InvocationWriter (in src/specify_cli/invocation/writer.py)
Added method:
def write_glossary_observation(
self,
invocation_id: str,
bundle: GlossaryObservationBundle,
) -> None:
"""Append a 'glossary_checked' event to the invocation's JSONL file.
Best-effort: exceptions are silently suppressed.
The invocation trail remains valid if this write fails.
"""
Appends a third line to .kittify/events/profile-invocations/{invocation_id}.jsonl. The started and completed events are unchanged. Existing readers that understand only started/completed events are unaffected.
Chokepoint Call Sequence in ProfileInvocationExecutor.invoke()
invoke(request_text, profile_hint, actor)
┌─ 1. Resolve (profile_id, action) [existing]
├─ 2. build_charter_context() [existing, mark_loaded=False]
├─ 3. Run GlossaryChokepoint.run() ← NEW (try/except)
│ on success → GlossaryObservationBundle
│ on exception → empty bundle with error_msg
├─ 4. write_started(record) [existing]
├─ 5. write_glossary_observation() ← NEW (best-effort, try/except)
├─ 6. propagator.submit() [existing]
└─ 7. return InvocationPayload(glossary_observations=bundle) ← NEW field
The chokepoint (step 3) runs BEFORE the started record is written (step 4).
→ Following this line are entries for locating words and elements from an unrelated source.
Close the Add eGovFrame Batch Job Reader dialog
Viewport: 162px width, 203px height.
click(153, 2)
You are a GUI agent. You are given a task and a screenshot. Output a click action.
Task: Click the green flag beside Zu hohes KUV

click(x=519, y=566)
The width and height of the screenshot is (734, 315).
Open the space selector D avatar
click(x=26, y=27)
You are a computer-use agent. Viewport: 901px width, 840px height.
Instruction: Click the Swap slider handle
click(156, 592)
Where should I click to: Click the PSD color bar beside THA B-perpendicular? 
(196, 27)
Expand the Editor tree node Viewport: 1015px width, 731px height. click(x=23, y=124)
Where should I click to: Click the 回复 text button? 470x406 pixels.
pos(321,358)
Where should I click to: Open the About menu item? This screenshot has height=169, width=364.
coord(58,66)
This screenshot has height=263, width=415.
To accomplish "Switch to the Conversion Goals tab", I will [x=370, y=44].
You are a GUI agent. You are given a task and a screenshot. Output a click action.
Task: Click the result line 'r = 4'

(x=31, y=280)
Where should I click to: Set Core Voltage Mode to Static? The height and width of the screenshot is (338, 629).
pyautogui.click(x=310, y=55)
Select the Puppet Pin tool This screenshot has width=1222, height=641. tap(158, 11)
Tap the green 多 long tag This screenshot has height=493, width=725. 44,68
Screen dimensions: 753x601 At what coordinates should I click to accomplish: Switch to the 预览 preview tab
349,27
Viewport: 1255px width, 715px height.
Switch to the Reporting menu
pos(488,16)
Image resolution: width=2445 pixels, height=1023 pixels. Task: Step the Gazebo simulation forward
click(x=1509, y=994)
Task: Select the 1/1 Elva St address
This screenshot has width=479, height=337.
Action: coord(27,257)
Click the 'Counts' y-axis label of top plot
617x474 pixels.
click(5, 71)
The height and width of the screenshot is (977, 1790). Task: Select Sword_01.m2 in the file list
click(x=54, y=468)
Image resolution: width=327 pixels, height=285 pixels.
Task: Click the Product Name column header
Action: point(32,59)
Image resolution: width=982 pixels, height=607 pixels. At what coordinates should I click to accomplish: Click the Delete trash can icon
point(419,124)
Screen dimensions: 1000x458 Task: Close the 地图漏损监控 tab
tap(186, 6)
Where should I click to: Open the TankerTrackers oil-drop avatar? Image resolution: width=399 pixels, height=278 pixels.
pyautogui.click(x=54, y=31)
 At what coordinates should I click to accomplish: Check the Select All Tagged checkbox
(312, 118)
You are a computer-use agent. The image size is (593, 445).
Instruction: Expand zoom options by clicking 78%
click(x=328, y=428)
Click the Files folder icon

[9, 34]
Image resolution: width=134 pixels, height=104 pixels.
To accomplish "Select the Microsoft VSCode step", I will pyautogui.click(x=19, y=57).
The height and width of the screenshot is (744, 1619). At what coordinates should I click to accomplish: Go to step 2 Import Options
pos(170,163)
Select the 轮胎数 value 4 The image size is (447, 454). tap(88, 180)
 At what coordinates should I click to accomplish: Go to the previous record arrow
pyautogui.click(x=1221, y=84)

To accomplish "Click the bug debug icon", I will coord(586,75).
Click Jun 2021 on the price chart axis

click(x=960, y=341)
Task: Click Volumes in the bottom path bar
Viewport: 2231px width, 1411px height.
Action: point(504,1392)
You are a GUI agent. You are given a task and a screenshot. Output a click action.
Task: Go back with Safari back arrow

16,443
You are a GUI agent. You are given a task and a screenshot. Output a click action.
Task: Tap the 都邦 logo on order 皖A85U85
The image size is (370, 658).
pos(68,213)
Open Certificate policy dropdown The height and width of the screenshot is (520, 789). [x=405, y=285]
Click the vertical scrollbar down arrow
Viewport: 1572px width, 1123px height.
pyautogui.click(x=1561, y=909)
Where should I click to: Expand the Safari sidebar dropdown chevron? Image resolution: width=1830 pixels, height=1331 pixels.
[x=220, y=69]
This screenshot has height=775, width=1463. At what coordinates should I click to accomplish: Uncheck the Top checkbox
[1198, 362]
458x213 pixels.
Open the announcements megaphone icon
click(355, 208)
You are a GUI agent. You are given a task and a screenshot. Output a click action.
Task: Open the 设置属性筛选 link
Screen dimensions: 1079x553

This ensures the bundle is available when the payload is returned, and the timing measurement reflects only the chokepoint's own work.
Severity Routing Contract (for hosts)
GlossaryObservationBundle.high_severity → render inline in agent output BEFORE governance context
GlossaryObservationBundle.all_conflicts → write to JSONL trail only
GlossaryObservationBundle.error_msg → if non-None, host SHOULD log a warning but MAY ignore it
Inline format (suggested for Codex and gstack hosts):
⚠ Glossary conflict detected:
"lane" — possible inconsistent use (Spec Kitty: parallel execution slot)
Consider using the canonical term to avoid ambiguity.
This text is prepended to the governance context block, not injected into the LLM system prompt.
URN Stability Contract
| Canonical surface | URN |
|---|---|
lane | glossary:d93244e7 |
work package | glossary:50064d7f |
mission | glossary:ceb00a91 |
URNs are stable across process restarts, store rebuilds, and Spec Kitty version upgrades, as long as the canonical surface form (lowercased, stripped) does not change. If a term's canonical surface is renamed, the URN changes — this is expected and acceptable (the old URN becomes orphaned).
Test Fixtures
Test seeds (in tests/specify_cli/glossary/fixtures/):
# seed_spec_kitty_core.yaml
terms:
- surface: "lane"
definition: "A parallel execution slot in the Spec Kitty worktree model."
status: active
confidence: 1.0
- surface: "work package"
definition: "An atomic unit of implementation work tracked in kitty-specs/."
status: active
confidence: 1.0
- surface: "mission"
definition: "A governed feature or task lifecycle in Spec Kitty."
status: active
confidence: 1.0
Test request texts:
# zero conflicts
"What is the current status of WP01?"
# high-severity conflict
"Move the WP to a new lane (channel) for async processing."
# medium-severity ambiguity
"This sprint we should complete the mission planning."